Google Workspace Administration at Scale

Overview

Administration of Google Workspace directories across distributed multi-campus networks. This work involves GAM command-line automation, Organizational Unit (OU) structures, 2-Step Verification (2SV) rollouts, Shared Drive permission hierarchies, and OAuth application audits.

Operational Work & Projects (Representative)

• OU restructuring & cleanup: Audited all 5 campus directories, consolidated legacy Organizational Units (OUs), and deactivated orphaned user accounts (Performed).
• 2-Step Verification (2SV) rollout: Drafted and enforced mandatory 2SV for all staff members, established backup code procedures, and shortened session duration parameters (Performed).
• Shared Drive security audits: Re-structured multi-departmental Shared Drive permissions, blocked external domain sharing, and enforced viewer/commenter limits on core directories (Performed).
• OAuth application audit: Revoked unverified third-party API tokens, analyzed application permission scopes, and configured Admin Console API controls (Performed).
• Offboarding process audit: Analyzed deprovisioning latency and recommended API integration between the HR database and Google Workspace (Recommended).
• GAM script automation: Scripted Google Apps Manager (GAM) CLI commands to automate bulk user creation, audit user access states, and modify directory permissions via CSV inputs (Performed).

Identity & Access Management

• User lifecycle: Auditing departure lag, deactivating credentials on termination dates, rotating access keys, and executing Drive document ownership transfers (Performed).
• Role-Based Access Control: Partitioning students and staff into isolated root OUs to govern separate email limits, service access, and marketplace permissions (Performed).
• 2-Step Verification: Enforcing 2SV, blocking local recovery options for administrative accounts, and configuring session persistence timeouts (Performed).

Security & Governance

• Google Vault: Configuring retention rules, executing search queries, and exporting audit logs to support internal security reviews (Performed).
• API controls: Whitelisting authorized third-party OAuth apps and blocking access scopes for unverified integrations (Performed).
• Sharing controls: Restricting Drive external link creation and blocking external access to sensitive administrative OUs (Performed).

Automation & Scale

• Bulk OU migrations: Moving user accounts across OUs via GAM script parsing of CSV data sheets (Performed).
• Drive access queries: Running GAM commands to output Shared Drive ACL states and strip unauthorized external shares (Performed).
• Directory audits: Generating CSV audits of user 2SV status, last login timestamps, and authorized third-party API tokens (Performed).

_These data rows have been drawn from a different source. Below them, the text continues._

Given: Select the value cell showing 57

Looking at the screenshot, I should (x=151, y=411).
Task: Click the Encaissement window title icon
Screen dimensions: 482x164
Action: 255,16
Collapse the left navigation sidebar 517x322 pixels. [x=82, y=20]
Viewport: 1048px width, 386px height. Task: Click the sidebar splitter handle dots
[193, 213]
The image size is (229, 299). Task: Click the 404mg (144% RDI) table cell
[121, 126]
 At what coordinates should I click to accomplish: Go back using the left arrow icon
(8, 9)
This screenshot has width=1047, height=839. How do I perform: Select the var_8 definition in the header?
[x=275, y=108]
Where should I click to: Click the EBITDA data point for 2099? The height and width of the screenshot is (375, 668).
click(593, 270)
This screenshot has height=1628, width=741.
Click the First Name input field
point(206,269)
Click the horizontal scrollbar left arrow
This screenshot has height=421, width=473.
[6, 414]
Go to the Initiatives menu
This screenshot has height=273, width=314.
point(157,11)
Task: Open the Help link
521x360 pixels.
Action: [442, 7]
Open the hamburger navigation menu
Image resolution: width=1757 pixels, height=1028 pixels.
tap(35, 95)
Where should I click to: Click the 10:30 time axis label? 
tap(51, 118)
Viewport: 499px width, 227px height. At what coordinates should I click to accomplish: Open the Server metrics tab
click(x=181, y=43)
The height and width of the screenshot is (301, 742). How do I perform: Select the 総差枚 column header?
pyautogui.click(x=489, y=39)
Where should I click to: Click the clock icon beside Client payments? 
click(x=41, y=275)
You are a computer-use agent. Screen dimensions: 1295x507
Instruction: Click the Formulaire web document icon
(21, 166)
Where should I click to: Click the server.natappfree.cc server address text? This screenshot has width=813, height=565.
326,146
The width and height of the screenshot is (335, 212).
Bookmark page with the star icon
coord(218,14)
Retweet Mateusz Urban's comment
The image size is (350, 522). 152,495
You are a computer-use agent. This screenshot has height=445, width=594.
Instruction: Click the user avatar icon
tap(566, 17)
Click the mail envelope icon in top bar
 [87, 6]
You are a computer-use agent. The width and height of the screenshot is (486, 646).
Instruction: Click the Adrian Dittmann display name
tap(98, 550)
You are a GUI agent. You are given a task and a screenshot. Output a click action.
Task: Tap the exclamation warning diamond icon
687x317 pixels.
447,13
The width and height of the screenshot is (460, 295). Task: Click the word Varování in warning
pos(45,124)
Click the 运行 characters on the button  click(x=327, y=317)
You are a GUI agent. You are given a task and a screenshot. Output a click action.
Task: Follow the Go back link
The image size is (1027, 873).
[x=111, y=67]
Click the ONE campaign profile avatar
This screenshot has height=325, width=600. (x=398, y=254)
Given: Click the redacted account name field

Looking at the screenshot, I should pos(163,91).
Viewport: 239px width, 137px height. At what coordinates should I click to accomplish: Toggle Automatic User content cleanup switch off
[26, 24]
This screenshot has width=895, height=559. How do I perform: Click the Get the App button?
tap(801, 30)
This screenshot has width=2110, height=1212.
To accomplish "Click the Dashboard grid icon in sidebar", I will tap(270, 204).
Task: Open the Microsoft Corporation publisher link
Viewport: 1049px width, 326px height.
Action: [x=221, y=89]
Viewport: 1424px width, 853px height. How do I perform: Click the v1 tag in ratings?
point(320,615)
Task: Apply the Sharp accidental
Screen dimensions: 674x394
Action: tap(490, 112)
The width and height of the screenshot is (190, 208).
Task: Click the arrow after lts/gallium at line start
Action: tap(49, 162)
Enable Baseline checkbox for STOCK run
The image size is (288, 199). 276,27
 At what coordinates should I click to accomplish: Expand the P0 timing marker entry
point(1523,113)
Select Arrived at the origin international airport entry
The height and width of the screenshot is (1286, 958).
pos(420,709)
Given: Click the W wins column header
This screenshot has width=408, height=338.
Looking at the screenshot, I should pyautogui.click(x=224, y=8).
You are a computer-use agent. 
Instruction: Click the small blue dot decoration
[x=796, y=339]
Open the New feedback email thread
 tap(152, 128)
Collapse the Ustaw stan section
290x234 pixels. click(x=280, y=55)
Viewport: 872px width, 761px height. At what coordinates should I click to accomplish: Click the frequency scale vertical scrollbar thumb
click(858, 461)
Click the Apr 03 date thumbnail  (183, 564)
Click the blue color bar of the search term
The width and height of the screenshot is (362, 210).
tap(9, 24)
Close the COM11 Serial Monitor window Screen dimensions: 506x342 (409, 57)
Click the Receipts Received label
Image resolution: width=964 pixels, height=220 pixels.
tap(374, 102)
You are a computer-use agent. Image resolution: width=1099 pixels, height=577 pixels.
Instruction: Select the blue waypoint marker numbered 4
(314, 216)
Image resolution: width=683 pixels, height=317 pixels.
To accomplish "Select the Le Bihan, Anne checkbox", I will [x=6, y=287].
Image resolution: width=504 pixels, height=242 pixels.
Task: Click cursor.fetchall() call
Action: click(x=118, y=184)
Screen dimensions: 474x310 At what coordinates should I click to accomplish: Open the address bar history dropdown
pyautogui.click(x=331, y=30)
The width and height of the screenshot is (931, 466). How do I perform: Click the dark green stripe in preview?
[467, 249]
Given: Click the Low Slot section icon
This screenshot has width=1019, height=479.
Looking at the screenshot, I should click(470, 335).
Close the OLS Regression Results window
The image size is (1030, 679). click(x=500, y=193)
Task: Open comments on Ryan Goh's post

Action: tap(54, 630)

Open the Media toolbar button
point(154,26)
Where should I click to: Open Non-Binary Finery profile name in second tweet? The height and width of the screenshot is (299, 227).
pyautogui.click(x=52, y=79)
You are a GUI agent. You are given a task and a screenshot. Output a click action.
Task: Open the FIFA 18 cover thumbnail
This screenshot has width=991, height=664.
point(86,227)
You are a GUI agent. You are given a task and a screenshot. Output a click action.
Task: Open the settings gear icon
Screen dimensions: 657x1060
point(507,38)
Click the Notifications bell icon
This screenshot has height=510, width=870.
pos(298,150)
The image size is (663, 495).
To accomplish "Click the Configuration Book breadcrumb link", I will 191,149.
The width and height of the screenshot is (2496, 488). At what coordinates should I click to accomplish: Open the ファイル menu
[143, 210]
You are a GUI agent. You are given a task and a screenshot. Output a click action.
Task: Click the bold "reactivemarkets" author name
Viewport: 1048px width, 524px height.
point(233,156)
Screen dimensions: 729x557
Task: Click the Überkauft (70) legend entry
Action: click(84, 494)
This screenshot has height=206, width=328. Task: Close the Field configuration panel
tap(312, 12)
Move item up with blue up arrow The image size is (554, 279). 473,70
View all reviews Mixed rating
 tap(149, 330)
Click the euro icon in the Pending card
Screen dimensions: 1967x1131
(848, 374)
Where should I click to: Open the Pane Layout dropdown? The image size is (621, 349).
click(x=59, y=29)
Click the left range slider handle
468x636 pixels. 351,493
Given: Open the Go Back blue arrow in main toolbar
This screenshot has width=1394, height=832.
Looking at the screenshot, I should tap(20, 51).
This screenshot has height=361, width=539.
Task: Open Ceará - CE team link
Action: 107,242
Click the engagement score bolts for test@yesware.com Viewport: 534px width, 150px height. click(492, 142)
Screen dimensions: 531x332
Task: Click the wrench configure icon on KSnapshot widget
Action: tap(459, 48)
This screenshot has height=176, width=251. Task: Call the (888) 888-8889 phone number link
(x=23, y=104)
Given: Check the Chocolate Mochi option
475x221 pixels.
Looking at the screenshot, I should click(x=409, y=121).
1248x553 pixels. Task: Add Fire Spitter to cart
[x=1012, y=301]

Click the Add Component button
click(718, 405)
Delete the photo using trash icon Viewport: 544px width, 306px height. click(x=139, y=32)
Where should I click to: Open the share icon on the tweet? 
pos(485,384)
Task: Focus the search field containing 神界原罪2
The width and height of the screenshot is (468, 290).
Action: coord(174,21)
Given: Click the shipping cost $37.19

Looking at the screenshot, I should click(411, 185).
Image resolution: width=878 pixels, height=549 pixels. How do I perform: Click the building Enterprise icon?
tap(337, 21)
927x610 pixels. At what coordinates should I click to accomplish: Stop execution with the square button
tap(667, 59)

Multi-Campus Standardization

• Standard Operating Procedures (SOP): Authoring step-by-step procedures for password resets, Chromebook enrollment, and hardware decommissioning (Performed).
• Operations documentation: Documenting all directory configurations, custom GAM CLI scripts, and root OU structures to maintain continuity (Performed).
• Configuration alignment: Syncing sharing rules, marketplace apps, and device policies identically across all 5 campus locations (Performed).

Operational Design Considerations

• Identity isolation: Separating staff and student accounts into strict root OUs to ensure email routing rules and Drive permissions never cross roles (Performed).
• Delegated roles: Recommending custom, scoped administrator permissions (e.g., Helpdesk role) to minimize active Super Admin profiles (Recommended).
• Device constraints: Restricting unmanaged hardware sync and enforcing session timeouts to prevent directory token persistence (Performed).